Rebase produces a cleaner history that is easier to read and review.

Rebase rewrites history

Because rebase creates new commits (with new hashes), you must force-push after rebasing. Use git push --force-with-lease. Never rebase a branch that other people have already based work on. For private feature branches (the normal case), this is always safe.


--force-with-lease vs --force

Flag Behaviour When to use
--force-with-lease Checks that no one else pushed since you last fetched Always
--force Overwrites unconditionally Never
# Correct:
git push --force-with-lease

# Dangerous — do not use:
git push --force

--force-with-lease refuses if someone else has pushed to the remote branch since you last fetched. This protects you from accidentally overwriting a colleague's commits.

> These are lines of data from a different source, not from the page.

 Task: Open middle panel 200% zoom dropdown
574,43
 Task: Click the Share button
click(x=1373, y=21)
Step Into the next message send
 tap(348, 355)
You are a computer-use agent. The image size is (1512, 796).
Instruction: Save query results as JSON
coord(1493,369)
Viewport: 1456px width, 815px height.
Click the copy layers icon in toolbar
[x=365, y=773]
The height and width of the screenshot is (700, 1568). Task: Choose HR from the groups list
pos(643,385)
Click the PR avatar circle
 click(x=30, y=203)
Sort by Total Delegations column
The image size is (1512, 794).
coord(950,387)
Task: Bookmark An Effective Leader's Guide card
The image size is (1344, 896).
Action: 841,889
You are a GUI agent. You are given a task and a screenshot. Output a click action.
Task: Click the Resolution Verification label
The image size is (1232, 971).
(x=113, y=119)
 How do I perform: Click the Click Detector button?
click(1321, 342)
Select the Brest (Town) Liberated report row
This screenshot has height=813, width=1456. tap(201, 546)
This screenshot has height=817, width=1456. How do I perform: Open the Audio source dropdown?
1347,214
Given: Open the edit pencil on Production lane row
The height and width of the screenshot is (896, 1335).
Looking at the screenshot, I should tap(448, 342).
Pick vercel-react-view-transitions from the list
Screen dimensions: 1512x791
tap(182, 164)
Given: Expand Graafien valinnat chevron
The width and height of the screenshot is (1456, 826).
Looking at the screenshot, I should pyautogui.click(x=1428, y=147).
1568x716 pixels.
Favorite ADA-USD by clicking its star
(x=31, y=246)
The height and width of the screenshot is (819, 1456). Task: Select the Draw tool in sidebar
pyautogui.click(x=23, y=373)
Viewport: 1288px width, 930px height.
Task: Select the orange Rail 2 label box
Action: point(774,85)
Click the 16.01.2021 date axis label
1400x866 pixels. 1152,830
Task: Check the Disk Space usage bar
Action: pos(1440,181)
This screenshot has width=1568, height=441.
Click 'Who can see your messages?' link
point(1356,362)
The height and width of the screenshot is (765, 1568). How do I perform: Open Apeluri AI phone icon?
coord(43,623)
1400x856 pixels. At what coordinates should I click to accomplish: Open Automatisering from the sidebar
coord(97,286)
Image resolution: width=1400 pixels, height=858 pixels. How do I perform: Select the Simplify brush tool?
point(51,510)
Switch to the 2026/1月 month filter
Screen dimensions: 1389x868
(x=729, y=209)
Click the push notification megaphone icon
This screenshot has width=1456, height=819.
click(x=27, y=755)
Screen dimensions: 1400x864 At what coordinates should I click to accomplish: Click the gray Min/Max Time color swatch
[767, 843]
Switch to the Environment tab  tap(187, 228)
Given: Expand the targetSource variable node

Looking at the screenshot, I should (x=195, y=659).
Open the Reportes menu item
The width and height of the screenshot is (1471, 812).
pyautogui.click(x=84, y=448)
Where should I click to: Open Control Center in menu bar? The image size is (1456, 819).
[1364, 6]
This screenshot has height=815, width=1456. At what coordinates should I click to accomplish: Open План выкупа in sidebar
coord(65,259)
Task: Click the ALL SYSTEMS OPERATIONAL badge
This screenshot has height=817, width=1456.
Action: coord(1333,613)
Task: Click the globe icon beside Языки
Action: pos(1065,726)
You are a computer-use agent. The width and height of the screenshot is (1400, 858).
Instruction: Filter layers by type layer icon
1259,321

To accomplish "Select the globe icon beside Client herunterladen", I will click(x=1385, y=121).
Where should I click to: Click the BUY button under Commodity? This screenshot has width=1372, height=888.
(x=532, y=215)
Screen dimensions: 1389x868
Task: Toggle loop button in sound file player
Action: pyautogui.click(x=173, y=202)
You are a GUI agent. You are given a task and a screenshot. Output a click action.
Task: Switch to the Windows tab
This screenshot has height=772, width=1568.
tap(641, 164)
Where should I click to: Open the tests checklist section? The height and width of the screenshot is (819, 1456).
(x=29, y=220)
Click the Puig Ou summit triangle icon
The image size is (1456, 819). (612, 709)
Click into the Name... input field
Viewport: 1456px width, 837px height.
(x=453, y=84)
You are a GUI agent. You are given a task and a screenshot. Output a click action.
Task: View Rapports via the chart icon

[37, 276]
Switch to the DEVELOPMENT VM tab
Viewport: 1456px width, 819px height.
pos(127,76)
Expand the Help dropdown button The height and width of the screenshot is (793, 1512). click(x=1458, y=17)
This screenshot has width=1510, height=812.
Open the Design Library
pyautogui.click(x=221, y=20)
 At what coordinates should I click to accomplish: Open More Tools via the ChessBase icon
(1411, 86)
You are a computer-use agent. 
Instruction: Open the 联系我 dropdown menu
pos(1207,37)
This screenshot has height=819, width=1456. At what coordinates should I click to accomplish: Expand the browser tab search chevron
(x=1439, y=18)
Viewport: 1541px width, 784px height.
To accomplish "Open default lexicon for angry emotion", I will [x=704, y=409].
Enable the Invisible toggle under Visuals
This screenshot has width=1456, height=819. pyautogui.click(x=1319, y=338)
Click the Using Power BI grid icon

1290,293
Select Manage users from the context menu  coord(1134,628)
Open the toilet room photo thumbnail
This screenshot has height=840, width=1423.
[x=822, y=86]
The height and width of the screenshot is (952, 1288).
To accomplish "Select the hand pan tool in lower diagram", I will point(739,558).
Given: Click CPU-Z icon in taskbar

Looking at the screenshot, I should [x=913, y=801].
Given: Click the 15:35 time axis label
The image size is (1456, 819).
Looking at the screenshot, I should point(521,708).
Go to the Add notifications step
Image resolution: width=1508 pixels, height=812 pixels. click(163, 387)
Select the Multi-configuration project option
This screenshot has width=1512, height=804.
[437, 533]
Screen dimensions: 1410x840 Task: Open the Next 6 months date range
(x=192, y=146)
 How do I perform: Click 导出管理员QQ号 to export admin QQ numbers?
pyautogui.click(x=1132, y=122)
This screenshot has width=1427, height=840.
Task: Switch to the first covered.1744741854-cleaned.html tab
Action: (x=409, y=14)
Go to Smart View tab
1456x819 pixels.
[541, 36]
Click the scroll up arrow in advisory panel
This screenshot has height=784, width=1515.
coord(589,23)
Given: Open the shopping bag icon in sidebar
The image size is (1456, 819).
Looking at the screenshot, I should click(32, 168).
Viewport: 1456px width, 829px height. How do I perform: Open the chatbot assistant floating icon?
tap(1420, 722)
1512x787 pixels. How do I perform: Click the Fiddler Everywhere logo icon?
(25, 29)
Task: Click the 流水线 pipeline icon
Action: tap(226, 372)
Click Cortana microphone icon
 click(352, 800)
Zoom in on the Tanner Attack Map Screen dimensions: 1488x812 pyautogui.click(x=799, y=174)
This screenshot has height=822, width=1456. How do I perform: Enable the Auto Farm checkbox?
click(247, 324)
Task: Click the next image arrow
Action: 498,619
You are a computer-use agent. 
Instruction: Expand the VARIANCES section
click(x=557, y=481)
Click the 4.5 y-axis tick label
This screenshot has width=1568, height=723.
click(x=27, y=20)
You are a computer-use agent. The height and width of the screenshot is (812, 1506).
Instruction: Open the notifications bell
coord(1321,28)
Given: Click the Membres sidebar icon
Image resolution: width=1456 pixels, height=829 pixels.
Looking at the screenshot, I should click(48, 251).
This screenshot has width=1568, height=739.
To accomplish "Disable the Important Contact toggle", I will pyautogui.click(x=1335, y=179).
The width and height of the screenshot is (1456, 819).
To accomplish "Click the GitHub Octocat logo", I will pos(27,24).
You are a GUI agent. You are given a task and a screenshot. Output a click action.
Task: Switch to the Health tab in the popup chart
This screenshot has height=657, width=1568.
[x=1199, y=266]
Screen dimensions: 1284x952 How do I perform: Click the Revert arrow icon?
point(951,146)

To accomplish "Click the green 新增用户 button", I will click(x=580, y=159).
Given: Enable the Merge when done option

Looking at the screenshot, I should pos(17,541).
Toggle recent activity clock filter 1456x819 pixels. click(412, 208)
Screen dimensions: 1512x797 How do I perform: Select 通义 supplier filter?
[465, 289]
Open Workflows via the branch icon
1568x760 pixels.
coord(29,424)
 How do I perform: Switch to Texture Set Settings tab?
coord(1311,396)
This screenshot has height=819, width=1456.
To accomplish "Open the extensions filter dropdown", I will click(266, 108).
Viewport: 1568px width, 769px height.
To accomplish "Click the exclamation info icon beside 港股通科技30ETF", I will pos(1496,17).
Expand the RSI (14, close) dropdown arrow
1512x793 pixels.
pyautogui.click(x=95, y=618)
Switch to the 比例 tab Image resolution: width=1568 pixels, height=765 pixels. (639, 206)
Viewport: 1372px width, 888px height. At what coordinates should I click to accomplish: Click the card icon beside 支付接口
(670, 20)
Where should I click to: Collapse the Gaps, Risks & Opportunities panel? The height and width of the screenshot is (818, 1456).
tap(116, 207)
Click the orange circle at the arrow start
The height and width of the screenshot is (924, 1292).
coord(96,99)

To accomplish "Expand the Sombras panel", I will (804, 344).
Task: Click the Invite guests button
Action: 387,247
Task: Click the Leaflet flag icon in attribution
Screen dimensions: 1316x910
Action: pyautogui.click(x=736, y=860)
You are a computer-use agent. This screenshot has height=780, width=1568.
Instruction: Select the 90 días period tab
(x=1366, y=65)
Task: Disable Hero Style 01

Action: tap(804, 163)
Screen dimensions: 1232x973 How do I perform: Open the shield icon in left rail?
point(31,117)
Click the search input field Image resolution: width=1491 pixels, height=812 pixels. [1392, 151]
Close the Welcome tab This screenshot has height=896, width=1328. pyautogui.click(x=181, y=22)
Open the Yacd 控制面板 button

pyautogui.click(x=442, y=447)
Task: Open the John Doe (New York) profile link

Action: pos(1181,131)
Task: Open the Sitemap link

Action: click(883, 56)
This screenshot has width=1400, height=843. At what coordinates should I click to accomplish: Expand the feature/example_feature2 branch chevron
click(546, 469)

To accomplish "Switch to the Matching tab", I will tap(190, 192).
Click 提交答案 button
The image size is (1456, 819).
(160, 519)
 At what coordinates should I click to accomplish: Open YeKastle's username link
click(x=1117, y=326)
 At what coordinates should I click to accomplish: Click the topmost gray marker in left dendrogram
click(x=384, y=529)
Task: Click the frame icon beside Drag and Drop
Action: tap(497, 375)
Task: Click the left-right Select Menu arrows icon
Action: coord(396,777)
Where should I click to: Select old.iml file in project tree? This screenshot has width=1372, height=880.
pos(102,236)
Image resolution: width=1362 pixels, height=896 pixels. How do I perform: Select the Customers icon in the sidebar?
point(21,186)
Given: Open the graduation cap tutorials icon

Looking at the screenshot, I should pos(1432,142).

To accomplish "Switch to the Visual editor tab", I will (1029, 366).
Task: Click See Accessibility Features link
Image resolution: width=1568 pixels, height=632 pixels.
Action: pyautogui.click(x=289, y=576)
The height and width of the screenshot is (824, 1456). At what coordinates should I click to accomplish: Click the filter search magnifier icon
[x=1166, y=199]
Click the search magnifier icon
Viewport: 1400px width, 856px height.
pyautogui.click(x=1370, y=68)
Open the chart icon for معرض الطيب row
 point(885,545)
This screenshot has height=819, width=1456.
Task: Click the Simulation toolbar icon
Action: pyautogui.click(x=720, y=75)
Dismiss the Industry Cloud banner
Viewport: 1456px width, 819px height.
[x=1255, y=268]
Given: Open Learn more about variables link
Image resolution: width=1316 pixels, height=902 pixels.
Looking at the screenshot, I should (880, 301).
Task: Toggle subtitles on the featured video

When to Update Your Branch

Update (rebase) your branch in these situations:

  1. Before opening a PR. Your branch should be based on the latest main so the reviewer does not need to mentally subtract main's changes from your diff.

  2. When main has changed significantly. If a colleague merged changes to files you are also editing, update sooner rather than later to avoid large conflict sessions.

  3. When a reviewer asks you to rebase. Sometimes a PR review includes the instruction to rebase because main has changed since the PR was opened.

  4. When GitHub shows "This branch is out of date with the base branch." The PR page shows this warning when main has advanced past your branch's base commit.


Checking How Far Behind You Are

git fetch origin
git log --oneline HEAD..origin/main

This shows commits that are on origin/main but not on your current branch. If this list is empty, you are up to date.


Aborting a Rebase

If a rebase goes wrong and you want to cancel:

git rebase --abort

This returns your branch to exactly the state it was in before you started the rebase. No changes are lost.


Common Mistakes

  1. Using git merge origin/main instead of git rebase origin/main. This creates a merge commit on your feature branch, which clutters the PR diff.

  2. Not fetching before rebasing.

    # Wrong (rebases onto your local copy of main, which may be stale):
    git rebase main
    
    # Correct (rebases onto the actual current state of main on GitHub):
    git rebase origin/main
    
    Always git fetch origin before rebasing.

  3. Force-pushing to main. The force push after rebase should only target your feature branch.

  4. Using --force instead of --force-with-lease. Always use --force-with-lease.

  5. Rebasing a branch that others have checked out. If a colleague has branched from your branch or is reviewing it with local checkout, rewriting history will break their copy. Coordinate first.


Best Practice Summary

  • Use git rebase origin/main (not git merge) to update feature branches.
  • Always git fetch origin before rebasing to get the latest remote state.
  • After rebase, use git push --force-with-lease to update GitHub.
  • Update before opening a PR and whenever main has changed significantly.
  • Use git rebase --abort to safely cancel a rebase that goes wrong.

Checklist

  • I understand the difference between rebase and merge for branch updates.
  • I know to run git fetch origin before git rebase origin/main.
  • I know to use git push --force-with-lease after rebasing.
  • I know when to update my branch (before PR, when main advances).
  • I know how to abort a rebase with git rebase --abort.

Exercises

  1. Simulate a diverged branch. Create feature/branch-a. Switch to main, make a commit there (or pull a new commit from the remote). Switch back to feature/branch-a and run git log --oneline HEAD..origin/main to see the divergence. Then rebase.

  2. Rebase with a conflict. Extend the conflict scenario from Chapter 13. After resolving the conflict during rebase, verify with git log --oneline --graph that the history is linear.

  3. Before and after comparison. Run git log --oneline --graph before and after a rebase. Note how the graph changes from a two-branch shape to a linear shape.